Fresh basil is stirred in right at the end so it wilts from residual heat and keeps its perfume. On the side, baby spinach cooks separately with just garlic, oil, and a pinch of salt, collapsing into soft leaves that balance the richness of the chicken. Served over fluffy jasmine rice, the contrast between sticky sauce, tender meat, and plain rice is the point.
Total Time
45 min
Prep Time
15 min
Cook Time
30 min
Servings
4
By Mei Lin Chen
Mei Lin Chen
Asian Cuisine Specialist
Chinese regional cooking
Instructions
- 1
Wash the jasmine rice under cold running water, swirling it with your hand, until the runoff looks mostly clear. Tip the drained rice into a sturdy saucepan, pour in the measured water, and set over high heat. Once it reaches a steady boil, clamp on a lid, lower the heat to very low, and let it steam gently. After cooking, take it off the heat and leave it covered so the grains finish settling.
20 min
- 2
While the rice cooks, place a wok over high heat and let it get very hot. Add the peanut oil and watch for the first wisps of smoke. Drop in the chopped garlic and sliced ginger and move them constantly; they should crackle loudly and smell sharp and savory within seconds.
1 min
- 3
Scatter the chicken pieces into the wok in a single layer. Leave them alone briefly so the surfaces can sear instead of releasing liquid. After about half a minute, stir-fry, flipping and spreading the pieces, until the chicken shows light golden patches. If the aromatics darken too quickly, ease the heat back slightly.
3 min
- 4
Pour in the rice wine, soy sauce, and toasted sesame oil. The pan will hiss as the liquids hit. Turn the heat down to medium and stir to coat the chicken evenly as the sauce loosens any browned bits from the wok.
2 min
- 5
Sprinkle in the brown sugar and bring the sauce to a gentle boil. Reduce the heat to medium-low and let everything simmer, stirring occasionally, until the liquid thickens and clings to the chicken in a glossy layer. The chicken should be fully cooked and reach at least 74°C / 165°F internally. If the sauce tightens too fast, add a small splash of water.
6 min
- 6
Turn off the heat and fold in the basil leaves. The residual warmth will wilt them just enough while keeping their aroma bright.
1 min
- 7
In a separate pan or clean wok, heat the remaining peanut oil over medium-high heat. Add the garlic and cook until fragrant but pale. Pile in the spinach and toss continuously with tongs or chopsticks until the leaves collapse into a soft mound; add a tablespoon or two of water if the pan looks dry.
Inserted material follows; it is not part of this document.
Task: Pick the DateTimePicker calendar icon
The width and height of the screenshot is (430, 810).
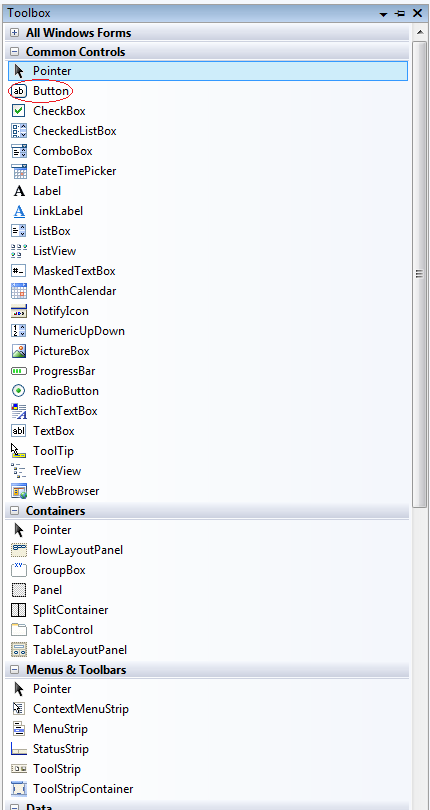Action: coord(19,171)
Season lightly with salt.
3 min
- 8
Fluff the steamed rice with a fork to release excess steam, then portion it onto plates. Spoon the sticky chicken and sauce over the rice, add chili rings and extra basil if using, and serve the garlicky spinach alongside.
2 min
💡Tips & Notes
- •Use toasted sesame oil, not regular sesame oil; the flavor is deeper and it thickens as it reduces.
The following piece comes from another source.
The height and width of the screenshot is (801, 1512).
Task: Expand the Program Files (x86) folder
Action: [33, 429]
- •Do not overcrowd the wok when browning the chicken or it will release moisture and pale instead of caramelizing.
- •Keep the basil off the heat until the very end to avoid dull, cooked flavors.
- •Rinse the rice thoroughly so the grains cook up separate rather than gummy.
- •If the sauce reduces too quickly, lower the heat and add a small splash of water to keep it fluid.